Narron was with Hamilton in January of 2009, when Hamilton snuck out his apartment window and drank alcohol at a Tempe, Ariz. bar. Hamilton and the Rangers concealed the incident until, seven months later, photos of Hamilton cavorting with three young women at the bar appeared on the Internet.
In January of 2012, after Narron took a job with the Milwaukee Brewers, Hamilton drank alcohol at a Dallas bar.
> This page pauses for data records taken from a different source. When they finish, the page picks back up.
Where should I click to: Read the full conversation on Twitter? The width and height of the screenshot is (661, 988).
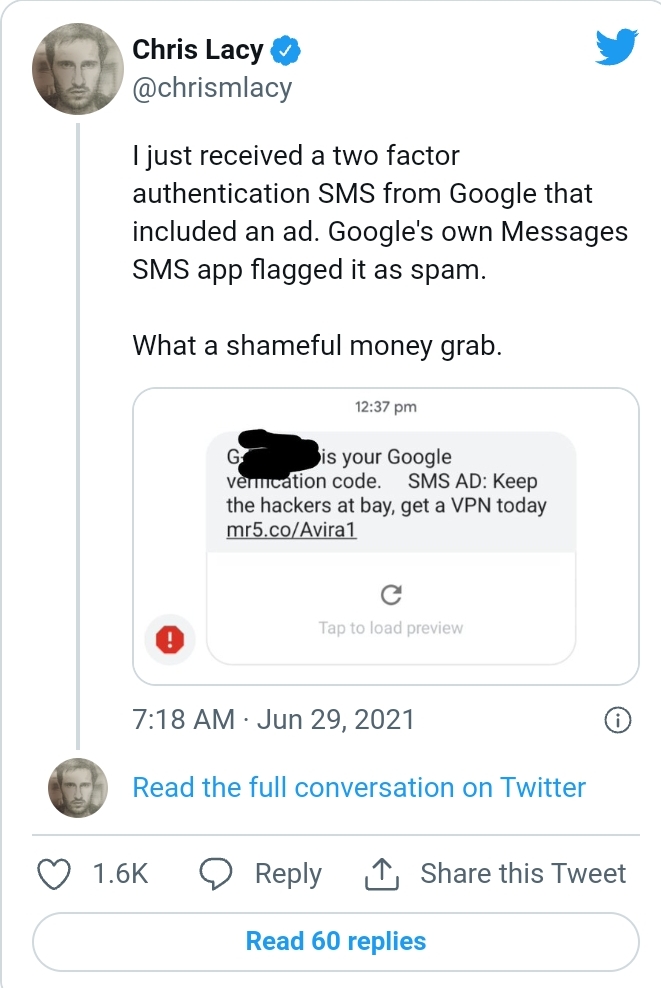click(359, 787)
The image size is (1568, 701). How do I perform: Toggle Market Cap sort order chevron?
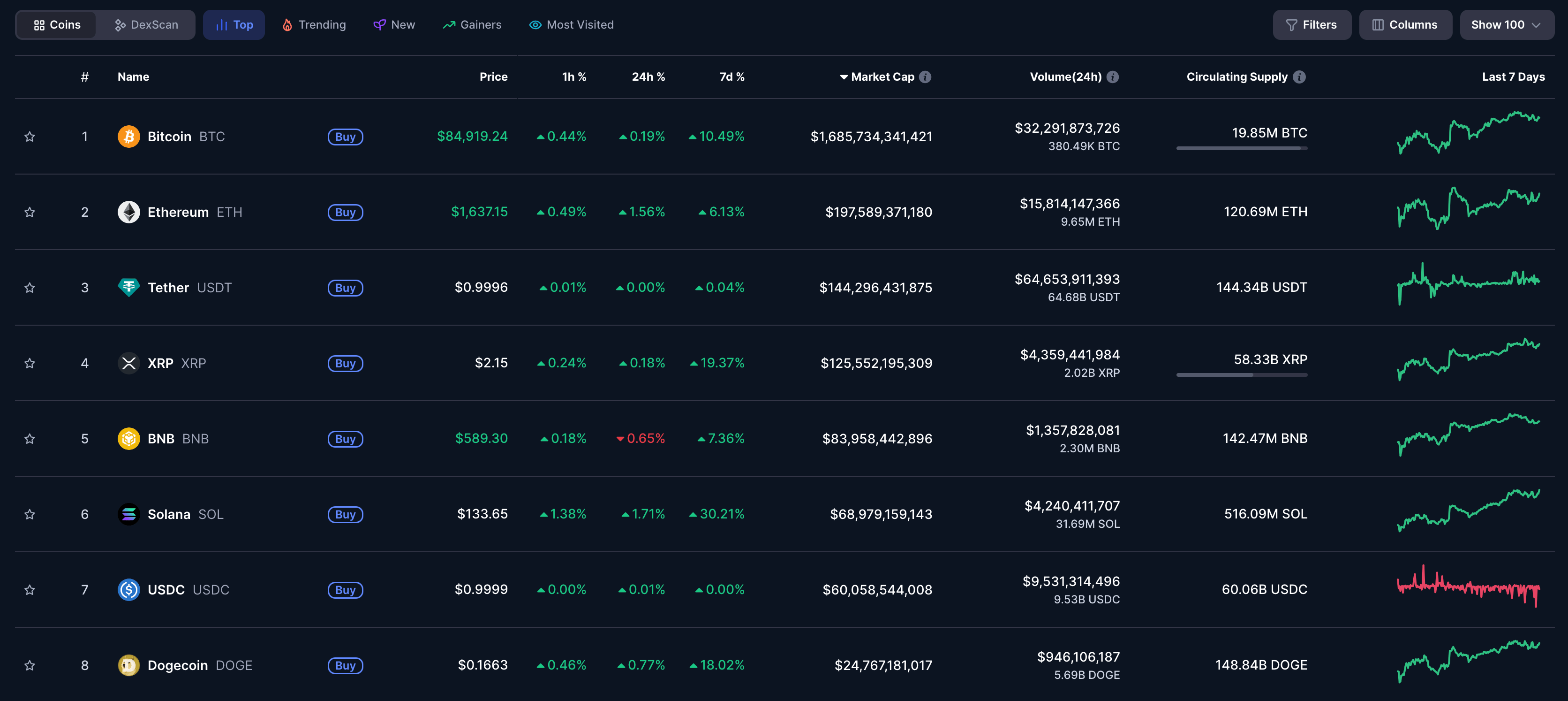tap(843, 77)
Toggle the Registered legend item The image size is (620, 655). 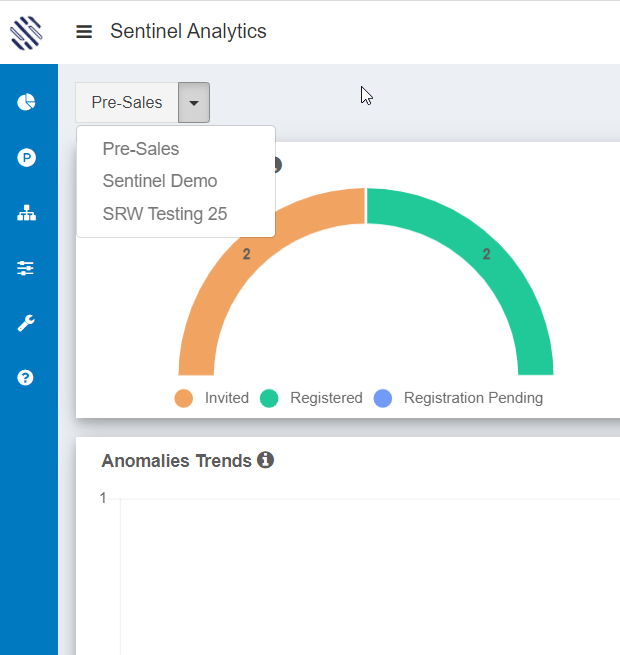(x=311, y=398)
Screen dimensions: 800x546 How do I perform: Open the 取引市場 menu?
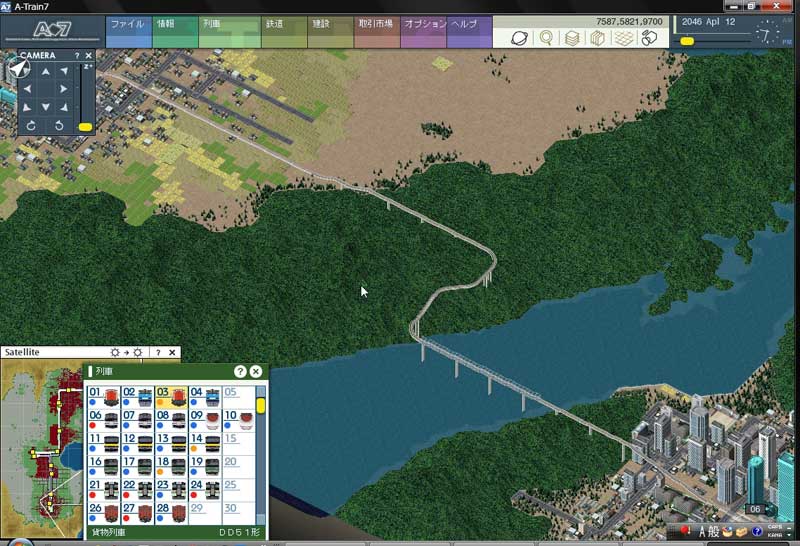[376, 24]
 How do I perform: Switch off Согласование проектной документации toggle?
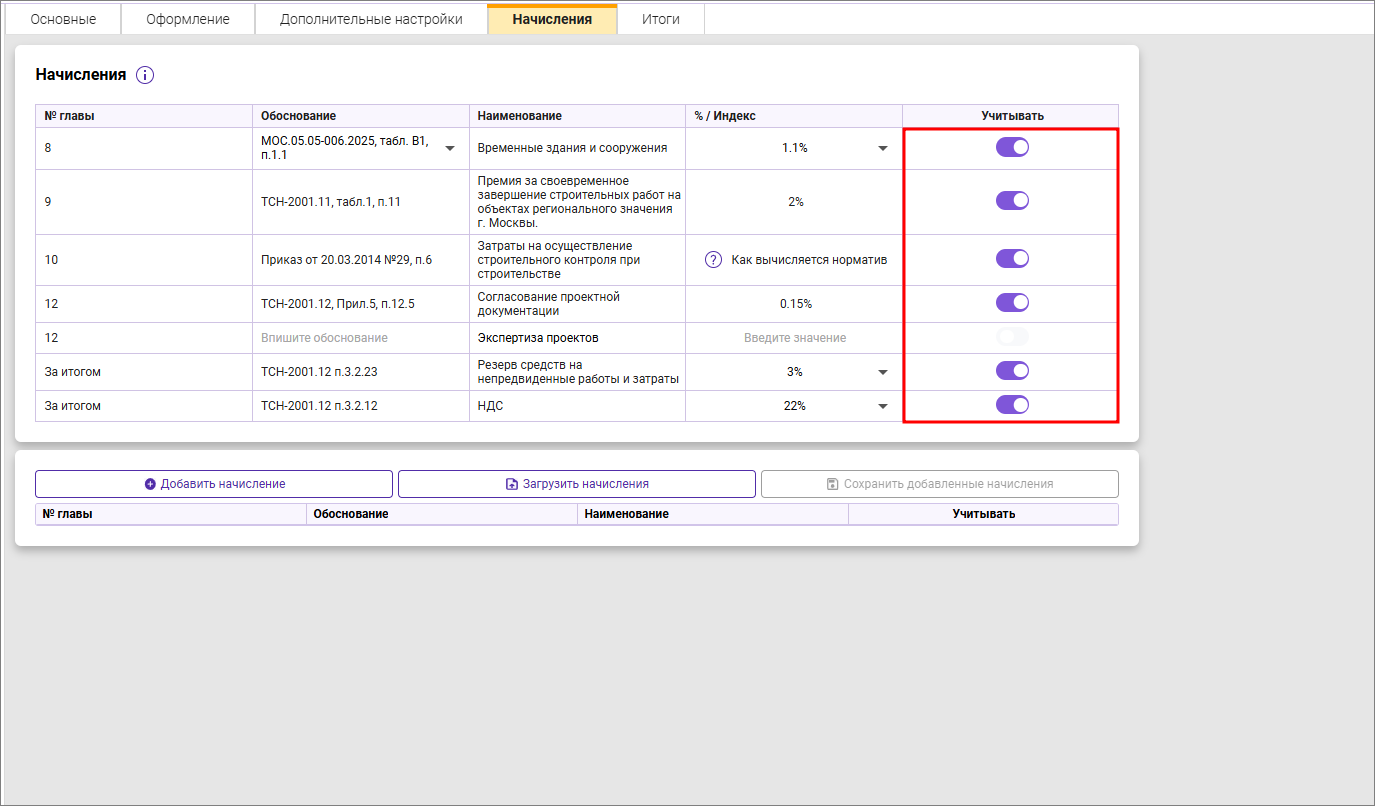(x=1012, y=303)
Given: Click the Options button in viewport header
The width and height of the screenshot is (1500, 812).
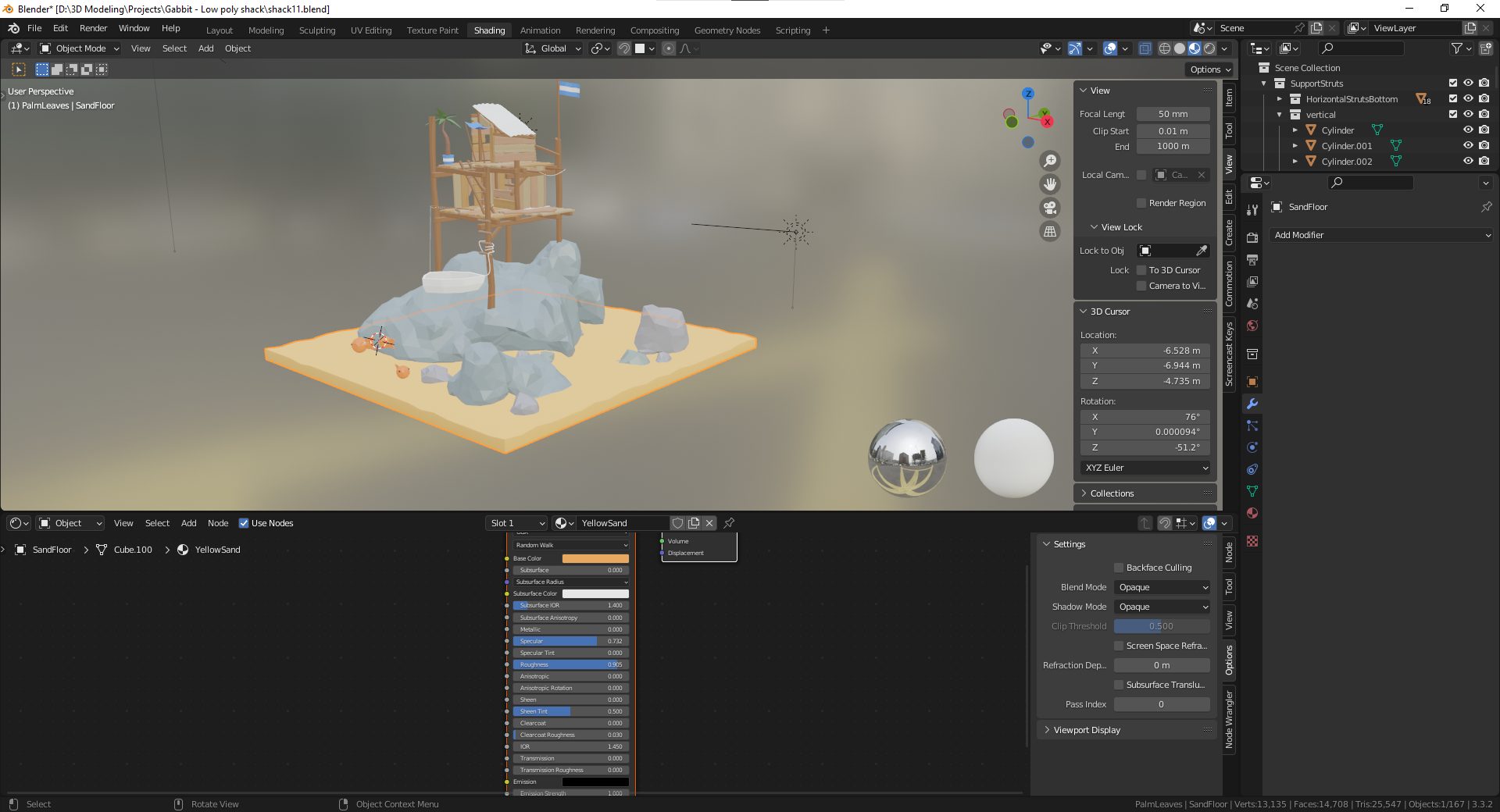Looking at the screenshot, I should point(1210,69).
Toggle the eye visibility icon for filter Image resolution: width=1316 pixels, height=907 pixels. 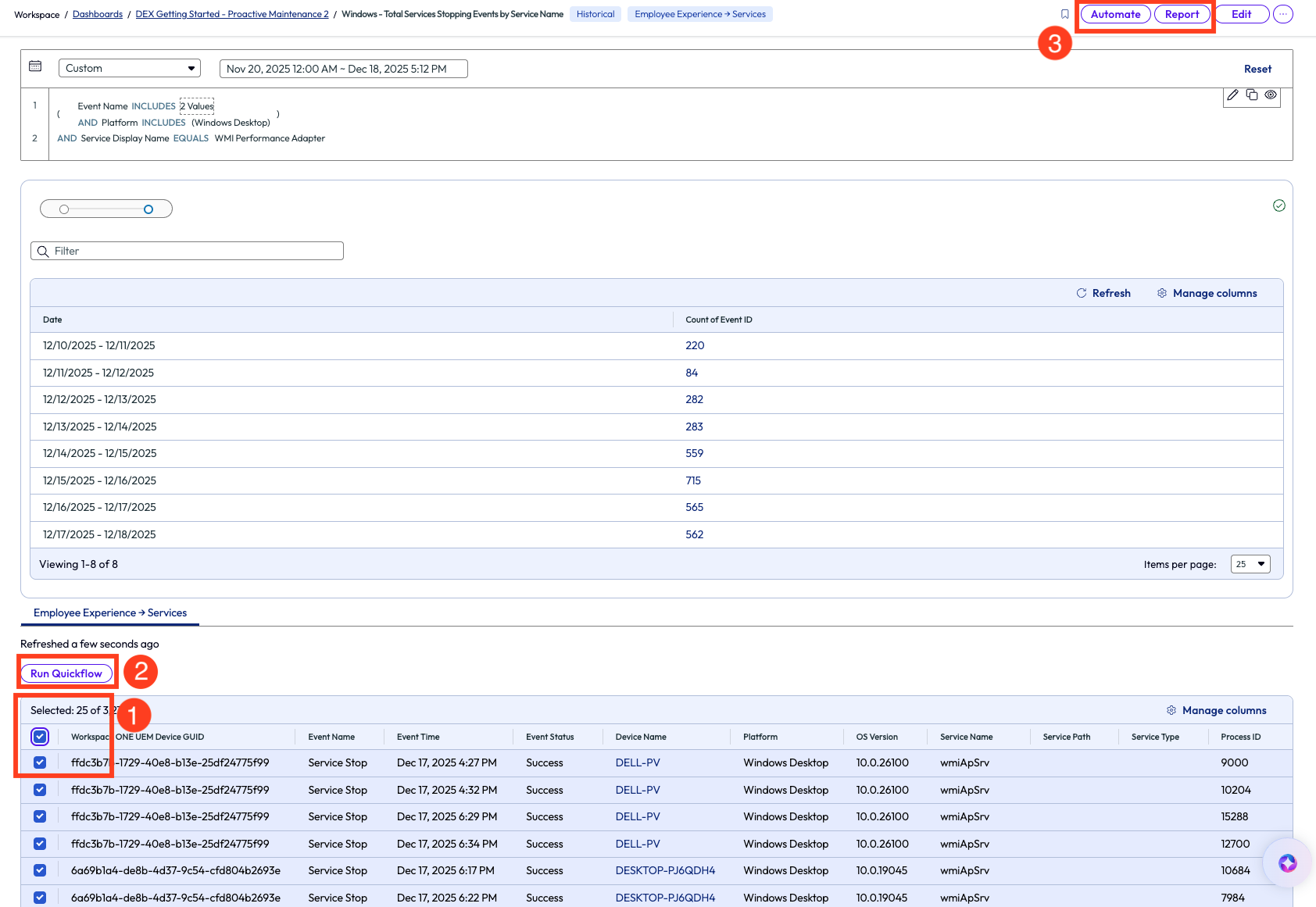click(x=1271, y=95)
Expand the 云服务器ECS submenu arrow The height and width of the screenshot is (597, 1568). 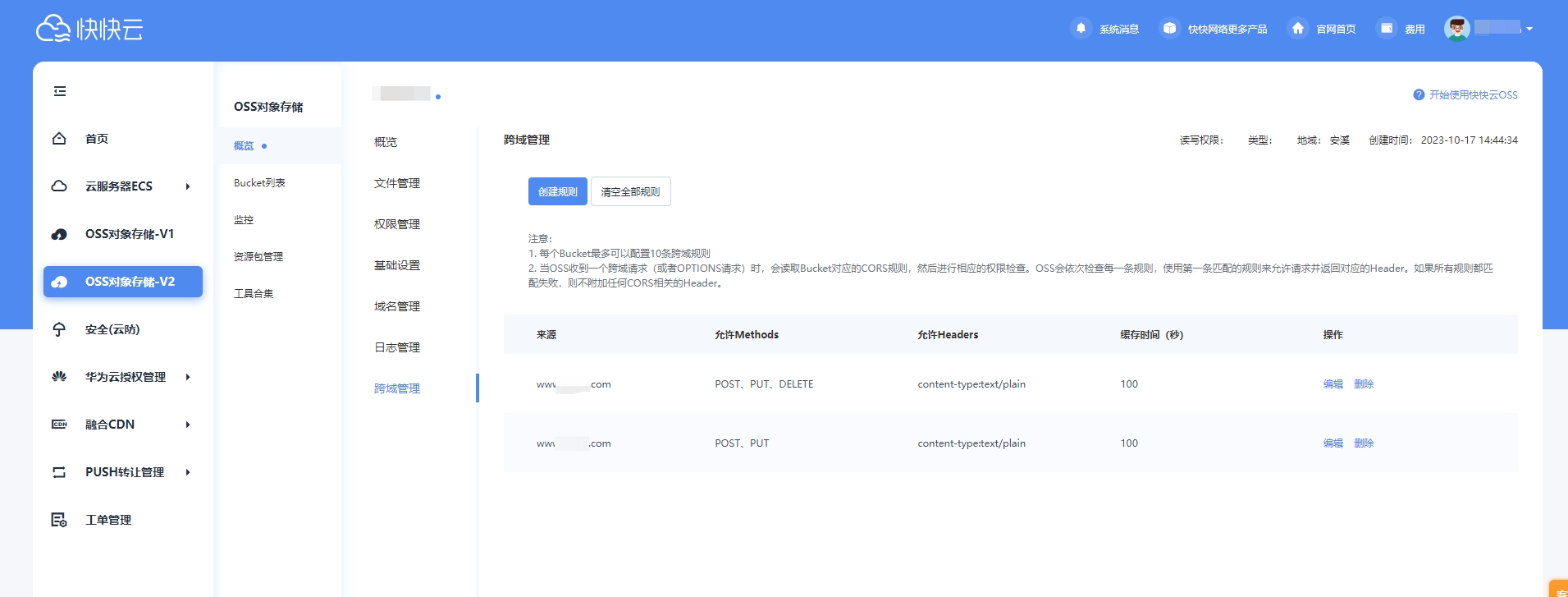pyautogui.click(x=188, y=186)
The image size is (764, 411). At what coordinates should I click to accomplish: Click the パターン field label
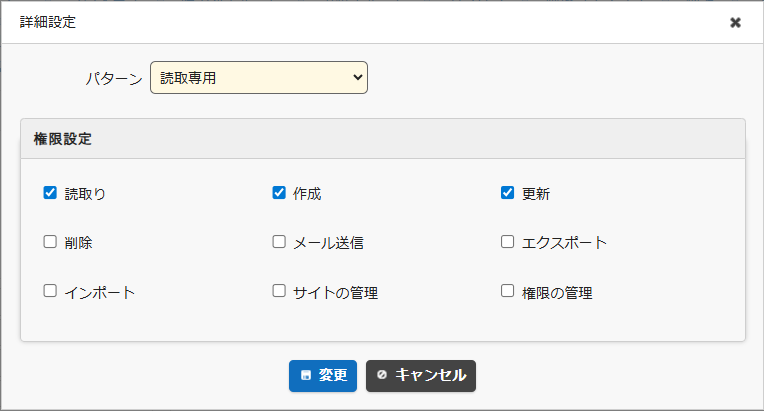click(113, 78)

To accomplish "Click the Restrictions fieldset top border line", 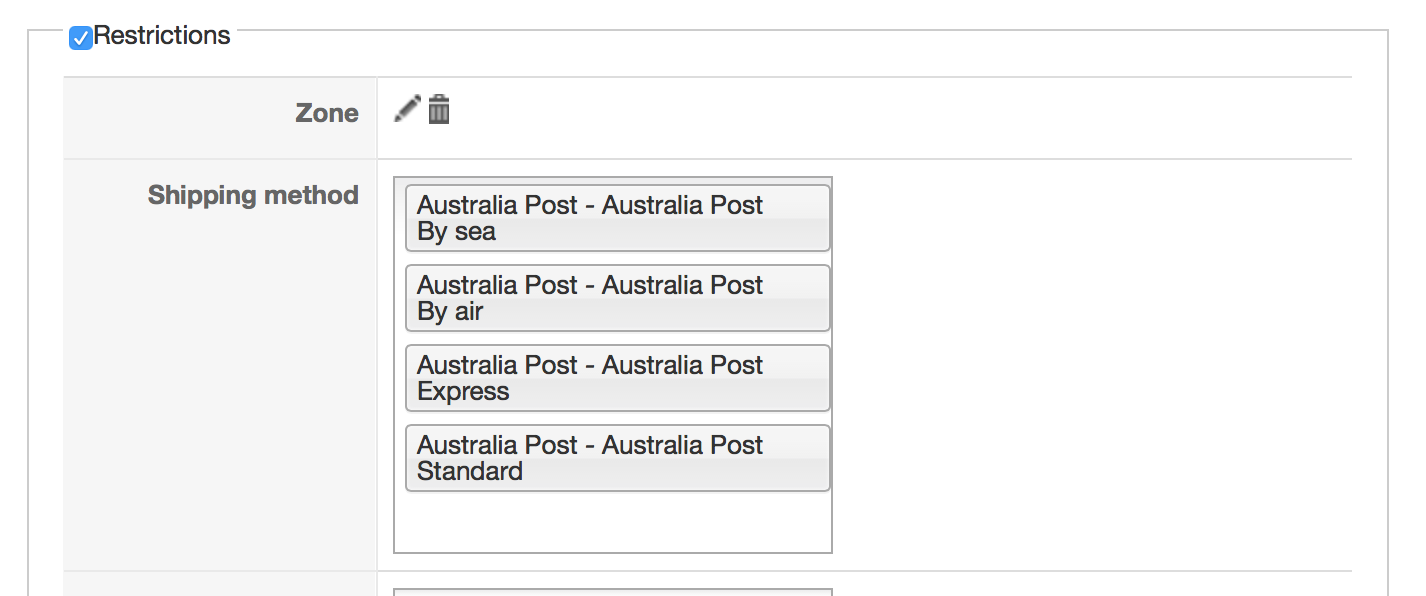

This time, as news of the relapse began circulating on Twitter, Hamilton issued an immediate apology to family and team.
“It’s like someone who is missing a limb — it’s not there anymore, but every once in a while you feel like you have an itch,” Hamilton, speaking in a 2013 interview with The Times, said of his urge to drink. “The thing is, you can’t scratch it.”
Hamilton “down-sized” the role of his accountability partner in 2014, flying Boyd Bassham, whom Hamilton knows from his church in Texas, to road games and hiring family friend Chad Harrington to accompany him to games at Texas and Houston.
Hamilton’s off-season home is in the Dallas area, and his wife, Katie, and four daughters lived with him in Orange County when the Angels were home last season. It is not known whether Hamilton has lined up accountability partners for this year.